A recession is a decline in economic activity in a country. It’s usually marked by rising levels of unemployment, lowered spending and real income falling. Periods of recession can be turbulent and stressful to deal with. Below, we explore the recession that’s predicted in the UK by the end of 2022 and how you can prepare for it.

Recession inbound

The Bank of England predicts that there’ll be recession in the UK later this year. While the Bank of England doesn’t think that there will be a technical recession (two consecutive quarters of negative growth) the effects will be similar. This has been driven by rampant inflation that’s set to reach a record high: in turn, inflation has been caused by soaring energy prices, successive lockdowns and a shortage of commodities following Russia’s invasion of Ukraine. What’s for sure is that the next 18 months will be difficult for families to navigate.

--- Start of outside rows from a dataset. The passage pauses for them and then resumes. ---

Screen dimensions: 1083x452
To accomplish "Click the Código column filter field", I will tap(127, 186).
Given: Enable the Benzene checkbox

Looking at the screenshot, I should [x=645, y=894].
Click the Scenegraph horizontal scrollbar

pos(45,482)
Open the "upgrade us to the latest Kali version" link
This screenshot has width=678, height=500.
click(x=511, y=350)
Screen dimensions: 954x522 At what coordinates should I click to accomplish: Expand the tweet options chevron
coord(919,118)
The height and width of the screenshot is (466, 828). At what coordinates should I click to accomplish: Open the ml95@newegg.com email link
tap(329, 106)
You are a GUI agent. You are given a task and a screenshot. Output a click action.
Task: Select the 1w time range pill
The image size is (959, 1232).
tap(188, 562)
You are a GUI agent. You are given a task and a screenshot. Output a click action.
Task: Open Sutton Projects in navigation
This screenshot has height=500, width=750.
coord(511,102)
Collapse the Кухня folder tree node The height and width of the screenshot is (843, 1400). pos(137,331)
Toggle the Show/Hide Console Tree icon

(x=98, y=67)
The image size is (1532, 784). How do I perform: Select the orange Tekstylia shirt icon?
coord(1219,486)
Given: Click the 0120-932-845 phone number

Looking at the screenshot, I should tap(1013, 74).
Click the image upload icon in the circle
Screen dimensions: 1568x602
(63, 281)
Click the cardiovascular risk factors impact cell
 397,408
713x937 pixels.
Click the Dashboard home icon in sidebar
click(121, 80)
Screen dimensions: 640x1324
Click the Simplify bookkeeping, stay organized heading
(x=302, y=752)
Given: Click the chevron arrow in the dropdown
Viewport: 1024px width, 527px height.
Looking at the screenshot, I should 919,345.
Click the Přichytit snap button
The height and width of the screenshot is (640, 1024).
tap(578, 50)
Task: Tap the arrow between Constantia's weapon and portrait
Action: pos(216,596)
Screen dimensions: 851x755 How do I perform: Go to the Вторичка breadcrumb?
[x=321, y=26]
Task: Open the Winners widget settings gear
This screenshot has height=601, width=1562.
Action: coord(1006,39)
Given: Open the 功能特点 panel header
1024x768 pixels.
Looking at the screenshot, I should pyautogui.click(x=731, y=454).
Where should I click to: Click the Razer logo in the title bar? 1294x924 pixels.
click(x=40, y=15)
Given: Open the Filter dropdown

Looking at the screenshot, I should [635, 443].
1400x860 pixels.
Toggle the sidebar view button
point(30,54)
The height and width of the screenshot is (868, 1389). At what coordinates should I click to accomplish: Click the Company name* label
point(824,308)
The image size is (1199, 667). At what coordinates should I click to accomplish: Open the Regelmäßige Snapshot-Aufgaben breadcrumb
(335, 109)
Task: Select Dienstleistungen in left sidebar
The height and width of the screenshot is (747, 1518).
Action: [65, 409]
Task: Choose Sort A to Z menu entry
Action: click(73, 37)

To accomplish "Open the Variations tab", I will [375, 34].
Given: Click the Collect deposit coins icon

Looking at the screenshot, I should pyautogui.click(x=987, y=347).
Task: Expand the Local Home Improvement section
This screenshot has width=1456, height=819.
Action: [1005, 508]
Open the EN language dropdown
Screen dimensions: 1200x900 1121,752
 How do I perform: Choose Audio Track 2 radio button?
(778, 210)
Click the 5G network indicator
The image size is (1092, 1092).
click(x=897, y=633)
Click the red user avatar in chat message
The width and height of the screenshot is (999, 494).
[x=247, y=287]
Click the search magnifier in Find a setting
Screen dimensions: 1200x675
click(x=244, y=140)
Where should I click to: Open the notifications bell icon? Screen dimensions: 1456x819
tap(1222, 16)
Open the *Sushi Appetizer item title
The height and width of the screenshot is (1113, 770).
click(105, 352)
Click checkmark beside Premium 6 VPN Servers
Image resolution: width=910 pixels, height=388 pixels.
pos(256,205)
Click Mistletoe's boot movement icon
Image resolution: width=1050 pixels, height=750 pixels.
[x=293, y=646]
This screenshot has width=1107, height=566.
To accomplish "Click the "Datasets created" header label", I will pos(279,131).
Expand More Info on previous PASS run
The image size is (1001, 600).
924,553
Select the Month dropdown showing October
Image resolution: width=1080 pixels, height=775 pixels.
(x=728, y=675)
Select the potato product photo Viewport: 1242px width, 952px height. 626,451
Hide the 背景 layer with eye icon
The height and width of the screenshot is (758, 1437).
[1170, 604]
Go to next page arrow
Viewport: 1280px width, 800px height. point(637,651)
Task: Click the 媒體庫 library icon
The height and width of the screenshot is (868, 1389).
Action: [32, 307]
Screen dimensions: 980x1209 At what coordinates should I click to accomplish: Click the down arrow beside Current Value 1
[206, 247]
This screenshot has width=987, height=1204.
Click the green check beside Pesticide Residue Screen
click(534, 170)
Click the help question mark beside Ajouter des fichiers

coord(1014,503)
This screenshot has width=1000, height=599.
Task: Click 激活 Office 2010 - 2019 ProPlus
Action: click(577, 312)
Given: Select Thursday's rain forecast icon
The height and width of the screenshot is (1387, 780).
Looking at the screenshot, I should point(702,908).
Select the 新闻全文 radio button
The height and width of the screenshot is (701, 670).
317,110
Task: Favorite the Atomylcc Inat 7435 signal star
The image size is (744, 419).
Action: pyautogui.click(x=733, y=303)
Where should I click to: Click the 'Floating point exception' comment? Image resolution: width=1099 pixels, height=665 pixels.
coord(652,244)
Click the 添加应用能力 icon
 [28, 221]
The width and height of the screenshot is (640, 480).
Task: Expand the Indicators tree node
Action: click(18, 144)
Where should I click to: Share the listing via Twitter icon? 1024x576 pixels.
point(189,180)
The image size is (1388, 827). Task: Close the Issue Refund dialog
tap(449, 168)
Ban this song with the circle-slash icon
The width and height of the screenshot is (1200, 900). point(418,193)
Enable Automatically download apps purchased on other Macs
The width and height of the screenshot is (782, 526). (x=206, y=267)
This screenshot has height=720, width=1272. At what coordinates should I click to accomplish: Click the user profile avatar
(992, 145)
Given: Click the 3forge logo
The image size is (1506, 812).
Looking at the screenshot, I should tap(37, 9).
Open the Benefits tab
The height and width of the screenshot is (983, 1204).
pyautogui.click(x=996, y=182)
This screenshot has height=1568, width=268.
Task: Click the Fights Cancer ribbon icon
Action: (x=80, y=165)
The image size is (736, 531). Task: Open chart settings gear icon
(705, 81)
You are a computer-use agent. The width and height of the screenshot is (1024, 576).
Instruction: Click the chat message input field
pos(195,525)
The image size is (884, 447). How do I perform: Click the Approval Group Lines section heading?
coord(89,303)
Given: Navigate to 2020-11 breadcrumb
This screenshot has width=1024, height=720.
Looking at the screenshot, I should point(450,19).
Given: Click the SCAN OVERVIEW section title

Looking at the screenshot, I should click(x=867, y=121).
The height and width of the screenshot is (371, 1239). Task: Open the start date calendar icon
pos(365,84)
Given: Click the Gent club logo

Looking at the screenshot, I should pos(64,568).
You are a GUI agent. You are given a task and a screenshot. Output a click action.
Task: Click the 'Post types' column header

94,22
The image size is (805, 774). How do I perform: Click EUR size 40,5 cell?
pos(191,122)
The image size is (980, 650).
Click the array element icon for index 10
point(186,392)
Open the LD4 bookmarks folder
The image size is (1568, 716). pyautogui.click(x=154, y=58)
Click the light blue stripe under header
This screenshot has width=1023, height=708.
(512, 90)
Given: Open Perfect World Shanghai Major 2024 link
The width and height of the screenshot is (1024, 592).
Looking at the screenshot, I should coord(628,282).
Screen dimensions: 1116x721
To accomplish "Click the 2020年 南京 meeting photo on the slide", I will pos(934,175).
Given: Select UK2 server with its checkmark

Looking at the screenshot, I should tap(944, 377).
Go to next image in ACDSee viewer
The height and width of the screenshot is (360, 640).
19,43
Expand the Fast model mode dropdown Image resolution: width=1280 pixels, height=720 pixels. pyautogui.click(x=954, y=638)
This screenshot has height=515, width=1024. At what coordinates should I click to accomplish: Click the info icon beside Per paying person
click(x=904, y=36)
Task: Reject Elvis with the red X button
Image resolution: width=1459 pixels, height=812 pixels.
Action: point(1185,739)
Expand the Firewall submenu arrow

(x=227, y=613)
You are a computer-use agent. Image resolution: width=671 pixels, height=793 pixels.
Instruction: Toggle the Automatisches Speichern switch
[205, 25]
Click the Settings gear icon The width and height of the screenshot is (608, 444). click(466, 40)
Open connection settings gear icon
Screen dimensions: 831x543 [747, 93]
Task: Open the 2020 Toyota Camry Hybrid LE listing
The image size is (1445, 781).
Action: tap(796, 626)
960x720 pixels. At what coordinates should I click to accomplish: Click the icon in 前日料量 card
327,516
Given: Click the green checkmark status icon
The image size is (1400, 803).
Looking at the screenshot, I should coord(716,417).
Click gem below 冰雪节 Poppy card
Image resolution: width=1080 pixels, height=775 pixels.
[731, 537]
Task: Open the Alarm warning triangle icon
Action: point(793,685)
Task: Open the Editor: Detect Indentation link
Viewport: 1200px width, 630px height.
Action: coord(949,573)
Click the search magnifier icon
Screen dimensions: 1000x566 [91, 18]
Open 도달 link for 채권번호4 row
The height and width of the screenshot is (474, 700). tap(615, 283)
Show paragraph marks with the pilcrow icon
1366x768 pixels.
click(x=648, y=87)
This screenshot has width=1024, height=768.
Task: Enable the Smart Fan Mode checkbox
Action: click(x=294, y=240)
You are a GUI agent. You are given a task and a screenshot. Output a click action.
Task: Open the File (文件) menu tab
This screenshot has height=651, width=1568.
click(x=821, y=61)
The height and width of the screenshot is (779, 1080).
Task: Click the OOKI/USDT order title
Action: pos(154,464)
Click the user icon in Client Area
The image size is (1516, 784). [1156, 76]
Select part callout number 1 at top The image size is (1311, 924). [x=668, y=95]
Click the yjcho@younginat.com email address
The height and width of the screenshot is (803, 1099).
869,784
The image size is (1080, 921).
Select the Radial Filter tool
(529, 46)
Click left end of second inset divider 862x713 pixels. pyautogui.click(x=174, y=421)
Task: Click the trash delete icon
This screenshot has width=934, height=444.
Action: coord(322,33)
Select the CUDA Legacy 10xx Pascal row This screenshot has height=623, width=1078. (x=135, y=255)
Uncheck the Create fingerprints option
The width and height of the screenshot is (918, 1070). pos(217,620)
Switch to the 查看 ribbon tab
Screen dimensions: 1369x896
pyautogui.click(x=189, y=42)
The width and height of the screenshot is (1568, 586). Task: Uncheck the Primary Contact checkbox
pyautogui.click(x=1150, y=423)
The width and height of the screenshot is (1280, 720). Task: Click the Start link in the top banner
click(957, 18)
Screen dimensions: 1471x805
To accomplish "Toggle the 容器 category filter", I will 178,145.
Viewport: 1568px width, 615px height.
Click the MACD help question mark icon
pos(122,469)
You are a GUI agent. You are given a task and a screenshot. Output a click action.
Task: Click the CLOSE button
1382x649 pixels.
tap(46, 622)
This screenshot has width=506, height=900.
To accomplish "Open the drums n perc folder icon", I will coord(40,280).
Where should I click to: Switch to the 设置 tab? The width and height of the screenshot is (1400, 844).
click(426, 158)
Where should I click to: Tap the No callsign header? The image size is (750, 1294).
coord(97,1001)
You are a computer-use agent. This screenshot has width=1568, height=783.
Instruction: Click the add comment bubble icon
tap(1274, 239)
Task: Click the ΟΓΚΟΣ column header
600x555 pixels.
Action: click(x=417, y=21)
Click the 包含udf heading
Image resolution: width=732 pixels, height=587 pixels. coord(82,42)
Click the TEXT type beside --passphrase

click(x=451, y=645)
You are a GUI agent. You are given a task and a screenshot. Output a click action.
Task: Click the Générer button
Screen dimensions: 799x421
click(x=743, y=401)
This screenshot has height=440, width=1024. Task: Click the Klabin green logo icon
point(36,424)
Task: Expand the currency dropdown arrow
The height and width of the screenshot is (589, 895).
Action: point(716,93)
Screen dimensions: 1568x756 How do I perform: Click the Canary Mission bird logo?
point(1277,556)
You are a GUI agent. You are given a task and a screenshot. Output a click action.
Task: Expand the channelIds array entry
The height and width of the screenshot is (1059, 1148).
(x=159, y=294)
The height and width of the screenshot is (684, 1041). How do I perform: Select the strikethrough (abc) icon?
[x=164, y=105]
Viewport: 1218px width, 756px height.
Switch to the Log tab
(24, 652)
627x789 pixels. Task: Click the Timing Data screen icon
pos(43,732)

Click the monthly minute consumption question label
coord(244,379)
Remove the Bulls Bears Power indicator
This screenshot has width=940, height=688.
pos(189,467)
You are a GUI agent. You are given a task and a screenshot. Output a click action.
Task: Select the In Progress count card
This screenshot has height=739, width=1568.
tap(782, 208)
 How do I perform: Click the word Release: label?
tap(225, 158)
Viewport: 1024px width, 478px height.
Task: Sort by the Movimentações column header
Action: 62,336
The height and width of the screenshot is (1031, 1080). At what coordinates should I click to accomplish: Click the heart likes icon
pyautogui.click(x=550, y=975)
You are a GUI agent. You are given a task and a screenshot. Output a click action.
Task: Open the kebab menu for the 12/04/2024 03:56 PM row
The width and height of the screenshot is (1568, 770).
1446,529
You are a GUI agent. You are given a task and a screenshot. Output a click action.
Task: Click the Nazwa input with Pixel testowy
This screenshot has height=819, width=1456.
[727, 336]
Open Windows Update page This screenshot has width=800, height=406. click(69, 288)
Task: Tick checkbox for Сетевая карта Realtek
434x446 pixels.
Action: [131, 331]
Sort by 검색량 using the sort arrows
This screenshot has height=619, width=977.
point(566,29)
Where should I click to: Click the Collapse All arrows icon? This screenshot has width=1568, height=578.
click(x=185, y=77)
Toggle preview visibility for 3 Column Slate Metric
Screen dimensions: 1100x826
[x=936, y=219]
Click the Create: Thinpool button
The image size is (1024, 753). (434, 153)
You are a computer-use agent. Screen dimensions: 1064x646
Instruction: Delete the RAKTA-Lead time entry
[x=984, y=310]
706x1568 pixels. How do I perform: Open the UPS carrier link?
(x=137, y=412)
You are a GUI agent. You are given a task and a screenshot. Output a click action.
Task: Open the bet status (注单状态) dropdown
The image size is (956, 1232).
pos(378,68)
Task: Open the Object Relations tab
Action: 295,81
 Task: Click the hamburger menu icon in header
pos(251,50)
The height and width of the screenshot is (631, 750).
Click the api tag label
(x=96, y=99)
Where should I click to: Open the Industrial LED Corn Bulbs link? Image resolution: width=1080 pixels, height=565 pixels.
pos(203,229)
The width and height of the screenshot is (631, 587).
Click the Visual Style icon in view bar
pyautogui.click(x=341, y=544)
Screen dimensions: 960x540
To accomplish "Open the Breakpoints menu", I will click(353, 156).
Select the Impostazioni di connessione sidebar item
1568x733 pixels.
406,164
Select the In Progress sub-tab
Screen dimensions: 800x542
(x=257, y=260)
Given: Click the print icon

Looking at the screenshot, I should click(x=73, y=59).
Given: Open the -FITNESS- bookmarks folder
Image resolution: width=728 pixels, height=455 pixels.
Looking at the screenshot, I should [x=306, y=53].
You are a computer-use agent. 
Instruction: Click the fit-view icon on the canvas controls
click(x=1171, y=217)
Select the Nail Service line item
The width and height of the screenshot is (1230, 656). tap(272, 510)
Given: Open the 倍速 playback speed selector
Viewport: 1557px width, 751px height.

Who will be impacted most?

Low-income households will feel the impacts of recession the most. Electricity and gas prices rose by 54 per cent earlier in the year, while fuel and groceries have also increased massively in price due to inflation and scarcity. This makes it particularly difficult for families to afford the same commodities they used to enjoy before this year. As a result, living standards will fall dramatically during the recession.

Preparations

Think about where to cut back

To navigate this period, you’ll need to work out some areas where you can cut back your spending. Begin by setting up a budget: calculate your income each month and consider your usual outgoings – you should cut luxuries off your outgoings until your income is larger than your spending. Exploring deals can help you save money and cut your spending too. For instance, by using NHS volunteer discounts you can save money at plenty of outlets.

Build reserves

You should also try and save money in advance too. By putting some of your disposable income aside each month – ideally in a savings account – you’ll be able to give yourself a buffer in case you can’t make ends meet one month.

Pay off high-interest debt quickly

You should also pay off high-interest debt as soon as possible. Interest rates could rise during a recession, making repayments harder to manage. By paying off these debts, you can put yourself on solid ground ahead of some difficult months ahead.

When recession is predicted it fills much of the population with dread. But by following the advice above and preparing in advance, you should be set to mitigate the effects on you and your family.